Panic buying toma conta do Reino Unido; Europa endurece medidas contra coronavírus

Londres ainda não parou como tantas outras capitais europeias, mas a apreensão com as notícias do coronavírus só cresce. O governo do conservador Boris Johnson insiste que ainda não é a hora de colocar a população em quarentena.

A estratégia tem como objetivo proteger a rede pública de saúde e evitar que ela transborde com muita gente ao mesmo tempo. Porém, o plano está sendo considerado arriscado e os britânicos estão cada vez mais impacientes — sobretudo com as imagens que vêm da Europa.

O chamado panic buying, que é quando as pessoas começam a estocar produtos sem necessidade, continua. As redes de supermercados têm feito apelos para a população manter a calma e não levar o sistema ao colapso.

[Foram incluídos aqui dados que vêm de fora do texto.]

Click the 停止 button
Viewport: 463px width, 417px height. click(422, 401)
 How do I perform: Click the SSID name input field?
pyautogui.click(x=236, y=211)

O governo também avisou que a partir desta segunda (16) dará entrevistas coletivas diariamente para manter a população informada sobre a situação. O primeiro-ministro deve conduzir essas entrevistas em diversas ocasiões para tentar tranquilizar os britânicos.

Mas as notícias são, de fato, pavorosas. Mesmo com os estímulos bilionários anunciados nos Estados Unidos, na Grã Bretanha e na União Europeia, a instabilidade prossegue.

O corte de juros feito pelo Federal Reserve não parece ter surtido muito efeito — as principais bolsas europeias caem forte nesta segunda. Em Londres, o FTSE 100 opera em – 7,5%. CAC 40, em Paris, perto dos 10% de queda. DAX alemão, – 8%. Ou seja, podemos antecipar mais um dia de circuit break em São Paulo quando a Bovespa abrir daqui a pouco.

Na Espanha, que está em confinamento total, o governo já reconhece que o estado de emergência vai durar mais do que 15 dias. Na França — onde aulas estão suspensas, aglomerações estão proibidas, bares e restaurantes fechados — o governo também deve decretar confinamento total. O país jamais passou por tal situação em tempos de paz.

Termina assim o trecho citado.